→ **Task to complete**: Copy everything in the listing below word for word, from the line containing "will (55, 67)." down to the line containing "Screen dimensions: 652x227 tap(527, 50)", both lines included.

→ **Text and element pointing records**:
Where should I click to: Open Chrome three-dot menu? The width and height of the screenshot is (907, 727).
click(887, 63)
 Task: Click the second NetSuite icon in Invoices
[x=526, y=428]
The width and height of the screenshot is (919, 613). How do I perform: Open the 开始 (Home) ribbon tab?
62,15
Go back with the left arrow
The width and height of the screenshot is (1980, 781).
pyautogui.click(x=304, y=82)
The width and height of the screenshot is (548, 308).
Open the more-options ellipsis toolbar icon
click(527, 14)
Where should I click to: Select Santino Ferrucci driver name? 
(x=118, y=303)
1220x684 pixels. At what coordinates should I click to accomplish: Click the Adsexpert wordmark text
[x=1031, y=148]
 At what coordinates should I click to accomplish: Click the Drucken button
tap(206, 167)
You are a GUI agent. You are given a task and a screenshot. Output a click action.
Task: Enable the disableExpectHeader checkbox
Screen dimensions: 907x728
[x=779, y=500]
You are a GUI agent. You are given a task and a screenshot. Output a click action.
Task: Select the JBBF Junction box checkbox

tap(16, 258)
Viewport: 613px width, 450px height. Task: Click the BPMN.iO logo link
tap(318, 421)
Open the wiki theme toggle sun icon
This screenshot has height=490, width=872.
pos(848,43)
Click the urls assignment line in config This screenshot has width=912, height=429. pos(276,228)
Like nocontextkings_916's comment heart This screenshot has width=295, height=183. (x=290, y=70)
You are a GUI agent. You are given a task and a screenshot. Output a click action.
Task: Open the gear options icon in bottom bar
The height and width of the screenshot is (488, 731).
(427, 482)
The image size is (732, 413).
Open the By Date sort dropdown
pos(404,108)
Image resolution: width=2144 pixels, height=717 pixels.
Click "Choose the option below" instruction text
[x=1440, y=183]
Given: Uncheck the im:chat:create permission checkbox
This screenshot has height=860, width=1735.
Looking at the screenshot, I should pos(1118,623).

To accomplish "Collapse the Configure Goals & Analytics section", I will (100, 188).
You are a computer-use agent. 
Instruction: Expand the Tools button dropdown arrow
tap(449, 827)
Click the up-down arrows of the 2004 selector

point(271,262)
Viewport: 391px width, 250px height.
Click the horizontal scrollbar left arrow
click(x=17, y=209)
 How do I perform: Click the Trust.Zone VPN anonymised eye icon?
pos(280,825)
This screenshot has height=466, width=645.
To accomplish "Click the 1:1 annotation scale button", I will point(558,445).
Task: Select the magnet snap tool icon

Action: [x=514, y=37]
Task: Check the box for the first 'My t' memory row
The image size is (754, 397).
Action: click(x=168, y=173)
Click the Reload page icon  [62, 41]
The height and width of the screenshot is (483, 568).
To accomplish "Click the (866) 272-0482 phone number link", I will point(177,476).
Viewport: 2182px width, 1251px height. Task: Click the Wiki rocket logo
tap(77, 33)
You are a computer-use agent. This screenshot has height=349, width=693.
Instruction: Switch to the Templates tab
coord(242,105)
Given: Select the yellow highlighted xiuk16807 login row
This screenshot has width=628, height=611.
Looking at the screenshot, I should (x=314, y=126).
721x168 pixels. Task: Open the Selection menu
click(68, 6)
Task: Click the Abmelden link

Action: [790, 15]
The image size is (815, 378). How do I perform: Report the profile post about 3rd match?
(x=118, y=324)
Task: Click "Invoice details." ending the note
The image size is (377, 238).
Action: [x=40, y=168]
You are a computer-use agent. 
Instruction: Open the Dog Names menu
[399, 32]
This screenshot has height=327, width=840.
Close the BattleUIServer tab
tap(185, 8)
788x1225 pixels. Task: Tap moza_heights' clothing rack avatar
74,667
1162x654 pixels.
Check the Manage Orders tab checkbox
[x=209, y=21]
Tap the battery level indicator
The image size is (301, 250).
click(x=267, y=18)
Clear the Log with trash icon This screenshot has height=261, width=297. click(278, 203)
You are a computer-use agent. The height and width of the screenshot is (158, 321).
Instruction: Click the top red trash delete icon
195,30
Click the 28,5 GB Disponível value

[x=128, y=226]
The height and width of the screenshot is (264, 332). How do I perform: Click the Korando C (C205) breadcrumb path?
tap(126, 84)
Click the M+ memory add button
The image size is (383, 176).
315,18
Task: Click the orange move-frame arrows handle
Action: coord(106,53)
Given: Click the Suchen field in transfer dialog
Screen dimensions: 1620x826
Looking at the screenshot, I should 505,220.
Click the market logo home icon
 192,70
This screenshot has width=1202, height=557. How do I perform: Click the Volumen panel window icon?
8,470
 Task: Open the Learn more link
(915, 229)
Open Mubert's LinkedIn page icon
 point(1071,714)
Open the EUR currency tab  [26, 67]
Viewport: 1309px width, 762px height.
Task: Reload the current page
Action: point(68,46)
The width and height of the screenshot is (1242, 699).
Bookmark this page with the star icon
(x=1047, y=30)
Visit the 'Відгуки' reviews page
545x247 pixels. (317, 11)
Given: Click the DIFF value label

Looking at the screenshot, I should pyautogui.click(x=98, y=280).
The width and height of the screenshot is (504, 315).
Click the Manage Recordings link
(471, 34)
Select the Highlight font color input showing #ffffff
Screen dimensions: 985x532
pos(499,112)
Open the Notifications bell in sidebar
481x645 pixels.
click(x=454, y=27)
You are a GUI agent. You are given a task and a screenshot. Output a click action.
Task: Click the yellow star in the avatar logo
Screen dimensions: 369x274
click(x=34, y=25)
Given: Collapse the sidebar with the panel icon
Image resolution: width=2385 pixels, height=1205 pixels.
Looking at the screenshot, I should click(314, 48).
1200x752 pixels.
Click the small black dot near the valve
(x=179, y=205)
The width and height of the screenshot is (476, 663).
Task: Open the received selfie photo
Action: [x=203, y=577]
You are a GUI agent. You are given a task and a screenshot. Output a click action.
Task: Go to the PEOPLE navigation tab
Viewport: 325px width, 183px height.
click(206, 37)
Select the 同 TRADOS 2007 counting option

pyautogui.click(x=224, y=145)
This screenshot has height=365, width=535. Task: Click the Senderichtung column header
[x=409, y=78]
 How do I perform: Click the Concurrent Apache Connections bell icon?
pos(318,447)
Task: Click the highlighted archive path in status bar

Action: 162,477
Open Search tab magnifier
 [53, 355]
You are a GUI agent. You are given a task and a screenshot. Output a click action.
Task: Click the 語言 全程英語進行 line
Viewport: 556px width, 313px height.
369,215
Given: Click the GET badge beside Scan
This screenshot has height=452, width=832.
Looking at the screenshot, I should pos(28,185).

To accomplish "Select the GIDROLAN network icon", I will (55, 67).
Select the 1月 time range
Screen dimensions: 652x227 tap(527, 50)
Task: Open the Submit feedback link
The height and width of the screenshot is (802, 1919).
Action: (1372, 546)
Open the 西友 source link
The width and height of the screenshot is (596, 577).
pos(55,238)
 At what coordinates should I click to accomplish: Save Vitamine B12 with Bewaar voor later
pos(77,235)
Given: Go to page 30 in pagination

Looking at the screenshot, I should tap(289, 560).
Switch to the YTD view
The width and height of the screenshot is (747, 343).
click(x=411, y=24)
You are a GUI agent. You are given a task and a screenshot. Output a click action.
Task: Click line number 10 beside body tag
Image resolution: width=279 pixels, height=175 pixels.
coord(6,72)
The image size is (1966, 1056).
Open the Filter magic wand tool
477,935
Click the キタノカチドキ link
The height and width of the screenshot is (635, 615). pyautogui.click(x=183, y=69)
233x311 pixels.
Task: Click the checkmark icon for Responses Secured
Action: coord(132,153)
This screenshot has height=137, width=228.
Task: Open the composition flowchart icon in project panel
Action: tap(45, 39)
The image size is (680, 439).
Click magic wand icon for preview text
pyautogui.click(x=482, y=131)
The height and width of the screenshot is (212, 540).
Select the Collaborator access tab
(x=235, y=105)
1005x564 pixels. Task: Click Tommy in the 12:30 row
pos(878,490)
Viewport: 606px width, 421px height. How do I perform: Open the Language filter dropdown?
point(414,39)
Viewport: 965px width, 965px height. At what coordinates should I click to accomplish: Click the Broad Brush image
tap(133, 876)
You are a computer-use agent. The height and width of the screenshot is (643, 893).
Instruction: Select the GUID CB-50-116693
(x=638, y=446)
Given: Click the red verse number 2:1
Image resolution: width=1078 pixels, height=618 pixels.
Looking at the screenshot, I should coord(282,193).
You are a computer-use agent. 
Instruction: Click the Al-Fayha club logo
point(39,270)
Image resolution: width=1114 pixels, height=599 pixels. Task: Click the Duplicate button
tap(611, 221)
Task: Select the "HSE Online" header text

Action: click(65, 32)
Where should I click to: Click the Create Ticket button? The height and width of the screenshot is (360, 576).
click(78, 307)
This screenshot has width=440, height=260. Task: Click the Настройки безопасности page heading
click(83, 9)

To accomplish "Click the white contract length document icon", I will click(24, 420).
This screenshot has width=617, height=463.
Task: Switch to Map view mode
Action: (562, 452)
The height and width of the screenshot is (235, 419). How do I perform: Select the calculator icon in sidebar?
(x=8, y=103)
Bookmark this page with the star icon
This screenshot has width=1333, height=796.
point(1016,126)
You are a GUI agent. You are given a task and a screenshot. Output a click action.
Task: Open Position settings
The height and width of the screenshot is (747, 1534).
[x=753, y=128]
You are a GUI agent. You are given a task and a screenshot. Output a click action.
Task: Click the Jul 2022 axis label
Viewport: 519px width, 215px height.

→ **The output**:
To accomplish "Select the GIDROLAN network icon", I will (55, 67).
Select the 1月 time range
Screen dimensions: 652x227 tap(527, 50)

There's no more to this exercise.